According to the community RFC Variables in TensorFlow 2.0:

• to control variable naming users can use tf.name_scope + tf.Variable

Indeed, tf.name_scope still exists in TensorFlow 2.0, so you can just do:

with tf.name_scope("foo"):
    with tf.name_scope("bar"):
        v = tf.Variable([0], dtype=tf.float32, name="v")
        assert v.name == "foo/bar/v:0"

Also, as the point above that states:

• the tf 1.0 version of variable_scope and get_variable will be left in tf.compat.v1

So you can just fall back to tf.compat.v1.variable_scope and tf.compat.v1.get_variable if you really need to.

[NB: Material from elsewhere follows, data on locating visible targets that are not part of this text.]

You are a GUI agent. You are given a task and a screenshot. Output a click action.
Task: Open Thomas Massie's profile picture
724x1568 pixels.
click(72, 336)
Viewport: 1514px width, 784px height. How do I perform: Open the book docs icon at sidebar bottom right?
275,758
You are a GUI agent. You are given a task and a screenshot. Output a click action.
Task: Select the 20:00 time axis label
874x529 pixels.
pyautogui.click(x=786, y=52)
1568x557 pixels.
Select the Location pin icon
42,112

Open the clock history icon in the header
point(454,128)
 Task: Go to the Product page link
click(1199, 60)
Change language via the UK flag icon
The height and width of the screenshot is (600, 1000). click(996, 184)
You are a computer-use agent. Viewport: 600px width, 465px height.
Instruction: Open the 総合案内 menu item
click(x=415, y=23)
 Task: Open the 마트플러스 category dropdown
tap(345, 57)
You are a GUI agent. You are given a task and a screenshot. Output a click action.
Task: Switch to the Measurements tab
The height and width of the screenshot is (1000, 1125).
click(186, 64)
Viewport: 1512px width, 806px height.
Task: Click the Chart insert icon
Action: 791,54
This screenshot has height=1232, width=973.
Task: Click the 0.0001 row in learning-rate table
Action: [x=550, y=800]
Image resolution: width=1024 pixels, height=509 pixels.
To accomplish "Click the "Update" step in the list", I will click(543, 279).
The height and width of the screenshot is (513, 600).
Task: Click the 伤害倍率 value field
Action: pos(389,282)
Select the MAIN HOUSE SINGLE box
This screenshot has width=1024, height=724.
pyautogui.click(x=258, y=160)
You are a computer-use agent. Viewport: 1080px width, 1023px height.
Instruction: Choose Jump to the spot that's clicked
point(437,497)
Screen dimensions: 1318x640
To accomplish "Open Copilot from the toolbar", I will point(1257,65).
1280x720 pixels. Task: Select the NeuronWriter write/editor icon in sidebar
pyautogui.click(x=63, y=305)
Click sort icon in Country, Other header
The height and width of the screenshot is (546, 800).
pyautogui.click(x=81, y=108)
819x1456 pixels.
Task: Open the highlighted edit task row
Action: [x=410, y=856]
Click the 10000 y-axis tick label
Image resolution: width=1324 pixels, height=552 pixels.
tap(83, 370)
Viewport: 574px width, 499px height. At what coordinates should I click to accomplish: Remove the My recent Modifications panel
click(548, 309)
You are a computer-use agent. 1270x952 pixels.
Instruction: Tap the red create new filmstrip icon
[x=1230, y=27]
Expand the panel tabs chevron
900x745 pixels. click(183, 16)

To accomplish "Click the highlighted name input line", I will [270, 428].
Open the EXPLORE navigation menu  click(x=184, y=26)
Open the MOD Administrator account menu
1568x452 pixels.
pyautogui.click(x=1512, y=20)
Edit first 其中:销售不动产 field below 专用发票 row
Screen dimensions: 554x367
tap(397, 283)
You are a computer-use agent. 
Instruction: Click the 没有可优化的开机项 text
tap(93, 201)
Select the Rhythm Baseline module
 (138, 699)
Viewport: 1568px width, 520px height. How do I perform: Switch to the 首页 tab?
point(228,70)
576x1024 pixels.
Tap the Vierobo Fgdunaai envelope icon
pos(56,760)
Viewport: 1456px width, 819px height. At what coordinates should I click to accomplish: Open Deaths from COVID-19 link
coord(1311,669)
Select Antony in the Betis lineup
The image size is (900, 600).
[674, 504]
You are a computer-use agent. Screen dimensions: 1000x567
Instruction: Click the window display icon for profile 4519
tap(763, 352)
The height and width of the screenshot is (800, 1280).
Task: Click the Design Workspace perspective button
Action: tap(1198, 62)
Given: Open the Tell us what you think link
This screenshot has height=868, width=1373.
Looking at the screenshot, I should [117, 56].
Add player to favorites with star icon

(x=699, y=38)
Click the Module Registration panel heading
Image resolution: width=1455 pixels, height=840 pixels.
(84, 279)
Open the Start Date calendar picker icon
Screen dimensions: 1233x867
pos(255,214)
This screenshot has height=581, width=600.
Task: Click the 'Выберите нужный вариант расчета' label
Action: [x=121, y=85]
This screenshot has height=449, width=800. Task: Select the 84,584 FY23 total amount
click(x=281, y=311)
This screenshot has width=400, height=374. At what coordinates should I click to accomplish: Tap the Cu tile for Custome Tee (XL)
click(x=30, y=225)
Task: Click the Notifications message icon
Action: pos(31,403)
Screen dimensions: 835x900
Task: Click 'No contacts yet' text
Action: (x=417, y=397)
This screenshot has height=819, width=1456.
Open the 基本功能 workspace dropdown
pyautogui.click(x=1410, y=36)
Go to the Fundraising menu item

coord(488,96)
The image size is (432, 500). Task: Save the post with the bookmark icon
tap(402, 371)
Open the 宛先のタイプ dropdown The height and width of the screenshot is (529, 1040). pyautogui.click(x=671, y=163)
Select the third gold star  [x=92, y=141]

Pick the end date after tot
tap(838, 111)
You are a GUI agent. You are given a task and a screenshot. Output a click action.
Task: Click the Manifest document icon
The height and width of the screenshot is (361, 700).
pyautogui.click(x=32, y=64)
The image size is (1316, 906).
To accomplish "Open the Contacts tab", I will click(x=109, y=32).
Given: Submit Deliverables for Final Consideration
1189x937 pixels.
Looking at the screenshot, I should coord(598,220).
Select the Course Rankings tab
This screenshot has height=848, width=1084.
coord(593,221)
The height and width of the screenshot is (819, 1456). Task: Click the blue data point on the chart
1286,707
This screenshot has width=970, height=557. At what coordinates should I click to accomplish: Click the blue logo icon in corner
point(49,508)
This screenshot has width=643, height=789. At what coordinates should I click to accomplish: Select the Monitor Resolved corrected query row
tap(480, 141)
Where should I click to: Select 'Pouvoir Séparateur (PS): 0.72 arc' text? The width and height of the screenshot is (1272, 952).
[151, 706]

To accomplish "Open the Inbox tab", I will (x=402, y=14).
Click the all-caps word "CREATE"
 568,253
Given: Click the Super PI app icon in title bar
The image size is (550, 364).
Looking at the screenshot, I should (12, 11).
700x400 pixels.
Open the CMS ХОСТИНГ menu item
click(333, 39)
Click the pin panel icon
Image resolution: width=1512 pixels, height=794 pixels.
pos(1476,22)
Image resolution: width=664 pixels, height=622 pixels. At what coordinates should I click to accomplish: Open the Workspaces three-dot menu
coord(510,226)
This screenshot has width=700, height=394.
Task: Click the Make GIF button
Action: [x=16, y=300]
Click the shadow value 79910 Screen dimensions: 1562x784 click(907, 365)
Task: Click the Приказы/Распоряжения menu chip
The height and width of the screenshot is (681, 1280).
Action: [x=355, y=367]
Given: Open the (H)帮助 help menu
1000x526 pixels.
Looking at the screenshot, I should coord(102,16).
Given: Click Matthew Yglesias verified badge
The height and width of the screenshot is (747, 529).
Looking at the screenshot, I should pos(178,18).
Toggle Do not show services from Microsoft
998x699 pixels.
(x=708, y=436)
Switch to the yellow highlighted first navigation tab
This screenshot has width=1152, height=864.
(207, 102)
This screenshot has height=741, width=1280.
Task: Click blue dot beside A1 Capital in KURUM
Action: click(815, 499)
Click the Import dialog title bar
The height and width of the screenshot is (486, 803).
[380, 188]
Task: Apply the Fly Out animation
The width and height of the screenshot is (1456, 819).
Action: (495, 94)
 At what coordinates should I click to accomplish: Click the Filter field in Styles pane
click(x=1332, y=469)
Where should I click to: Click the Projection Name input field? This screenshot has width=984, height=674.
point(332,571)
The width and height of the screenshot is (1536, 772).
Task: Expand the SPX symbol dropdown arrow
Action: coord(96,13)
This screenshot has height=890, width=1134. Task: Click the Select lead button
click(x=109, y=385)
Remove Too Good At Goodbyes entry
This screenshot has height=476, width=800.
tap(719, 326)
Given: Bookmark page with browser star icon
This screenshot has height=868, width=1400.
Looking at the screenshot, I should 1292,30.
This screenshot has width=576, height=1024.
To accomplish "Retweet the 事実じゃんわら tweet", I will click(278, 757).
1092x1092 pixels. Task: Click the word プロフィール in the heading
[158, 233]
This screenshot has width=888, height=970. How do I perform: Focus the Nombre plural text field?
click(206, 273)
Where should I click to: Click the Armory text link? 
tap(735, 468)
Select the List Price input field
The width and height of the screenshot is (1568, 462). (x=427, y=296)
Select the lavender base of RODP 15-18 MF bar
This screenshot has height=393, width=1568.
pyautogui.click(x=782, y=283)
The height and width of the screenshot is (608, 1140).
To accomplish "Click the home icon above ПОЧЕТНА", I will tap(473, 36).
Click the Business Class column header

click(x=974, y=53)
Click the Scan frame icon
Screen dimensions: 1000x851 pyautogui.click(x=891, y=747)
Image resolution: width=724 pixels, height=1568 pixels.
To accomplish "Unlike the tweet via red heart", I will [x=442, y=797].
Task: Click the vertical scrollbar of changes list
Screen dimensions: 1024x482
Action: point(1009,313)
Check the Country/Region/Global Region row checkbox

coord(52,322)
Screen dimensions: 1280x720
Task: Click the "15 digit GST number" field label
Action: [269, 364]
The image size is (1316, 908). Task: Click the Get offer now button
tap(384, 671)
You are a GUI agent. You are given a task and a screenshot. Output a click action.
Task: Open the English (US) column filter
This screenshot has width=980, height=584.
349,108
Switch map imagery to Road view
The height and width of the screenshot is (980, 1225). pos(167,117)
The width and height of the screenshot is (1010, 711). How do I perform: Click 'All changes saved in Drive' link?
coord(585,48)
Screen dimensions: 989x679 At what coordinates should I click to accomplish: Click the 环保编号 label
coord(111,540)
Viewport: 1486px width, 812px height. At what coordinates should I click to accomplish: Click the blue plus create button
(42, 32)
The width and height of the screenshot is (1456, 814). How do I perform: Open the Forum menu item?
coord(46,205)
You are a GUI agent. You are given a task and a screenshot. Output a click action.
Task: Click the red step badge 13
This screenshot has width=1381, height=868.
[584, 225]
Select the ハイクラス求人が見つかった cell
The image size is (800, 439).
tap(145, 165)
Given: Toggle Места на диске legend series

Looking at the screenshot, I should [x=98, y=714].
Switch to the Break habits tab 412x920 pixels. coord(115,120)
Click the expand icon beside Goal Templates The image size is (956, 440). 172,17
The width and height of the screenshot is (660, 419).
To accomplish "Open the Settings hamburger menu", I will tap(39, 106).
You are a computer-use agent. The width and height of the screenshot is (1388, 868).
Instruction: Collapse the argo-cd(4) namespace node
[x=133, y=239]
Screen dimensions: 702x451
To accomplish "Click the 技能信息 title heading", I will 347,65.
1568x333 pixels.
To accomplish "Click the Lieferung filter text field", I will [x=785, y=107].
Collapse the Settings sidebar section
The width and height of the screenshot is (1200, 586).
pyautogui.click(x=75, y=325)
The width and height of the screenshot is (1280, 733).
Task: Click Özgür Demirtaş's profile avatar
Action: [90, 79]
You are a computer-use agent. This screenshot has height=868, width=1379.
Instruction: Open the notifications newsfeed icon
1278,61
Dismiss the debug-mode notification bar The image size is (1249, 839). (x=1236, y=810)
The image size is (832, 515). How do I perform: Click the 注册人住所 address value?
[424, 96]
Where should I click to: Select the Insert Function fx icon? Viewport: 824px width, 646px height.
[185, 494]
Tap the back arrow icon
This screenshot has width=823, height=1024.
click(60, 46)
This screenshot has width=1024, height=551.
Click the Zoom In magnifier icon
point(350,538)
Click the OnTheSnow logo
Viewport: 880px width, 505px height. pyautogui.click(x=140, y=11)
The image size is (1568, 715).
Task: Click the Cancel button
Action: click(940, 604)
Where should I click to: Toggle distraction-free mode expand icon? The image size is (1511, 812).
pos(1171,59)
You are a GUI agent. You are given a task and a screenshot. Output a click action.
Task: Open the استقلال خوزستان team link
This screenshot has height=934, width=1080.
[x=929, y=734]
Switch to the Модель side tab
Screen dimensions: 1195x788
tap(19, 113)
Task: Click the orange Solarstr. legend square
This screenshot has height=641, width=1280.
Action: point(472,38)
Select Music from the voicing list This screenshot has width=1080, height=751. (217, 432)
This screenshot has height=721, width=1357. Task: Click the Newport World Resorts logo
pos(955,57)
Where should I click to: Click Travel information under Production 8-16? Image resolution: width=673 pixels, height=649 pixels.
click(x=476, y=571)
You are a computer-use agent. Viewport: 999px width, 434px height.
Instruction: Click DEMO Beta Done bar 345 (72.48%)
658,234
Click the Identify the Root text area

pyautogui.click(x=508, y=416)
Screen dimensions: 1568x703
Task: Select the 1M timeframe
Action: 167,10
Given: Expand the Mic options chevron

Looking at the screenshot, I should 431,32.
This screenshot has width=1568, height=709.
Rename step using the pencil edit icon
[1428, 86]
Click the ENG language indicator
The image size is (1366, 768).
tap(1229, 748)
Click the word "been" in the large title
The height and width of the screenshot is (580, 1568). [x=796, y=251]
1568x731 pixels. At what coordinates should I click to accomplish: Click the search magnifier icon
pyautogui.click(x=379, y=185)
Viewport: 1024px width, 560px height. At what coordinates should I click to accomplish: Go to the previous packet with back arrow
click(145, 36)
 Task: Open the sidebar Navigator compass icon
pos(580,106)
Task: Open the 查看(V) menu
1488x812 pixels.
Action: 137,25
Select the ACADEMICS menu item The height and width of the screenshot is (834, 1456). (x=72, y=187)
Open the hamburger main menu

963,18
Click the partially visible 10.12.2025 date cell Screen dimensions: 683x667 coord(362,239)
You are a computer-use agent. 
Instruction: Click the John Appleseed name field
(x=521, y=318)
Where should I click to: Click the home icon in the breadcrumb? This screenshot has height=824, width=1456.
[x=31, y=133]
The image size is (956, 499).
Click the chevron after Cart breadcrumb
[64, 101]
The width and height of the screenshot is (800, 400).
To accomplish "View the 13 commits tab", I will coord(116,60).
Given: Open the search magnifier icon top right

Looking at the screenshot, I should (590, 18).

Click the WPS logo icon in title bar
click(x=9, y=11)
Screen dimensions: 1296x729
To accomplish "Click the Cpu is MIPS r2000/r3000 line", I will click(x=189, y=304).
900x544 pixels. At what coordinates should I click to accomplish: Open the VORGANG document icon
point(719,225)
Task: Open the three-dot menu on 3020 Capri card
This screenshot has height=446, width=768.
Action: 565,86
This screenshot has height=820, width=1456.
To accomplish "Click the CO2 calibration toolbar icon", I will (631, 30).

Variable scopes and tf.get_variable can be convenient but are riddled with minor pitfalls and corner cases, specially since they behave similarly but not exactly like name scopes, and it is actually a parallel mechanism to it. I think having just name scopes will be more consistent and straightforward.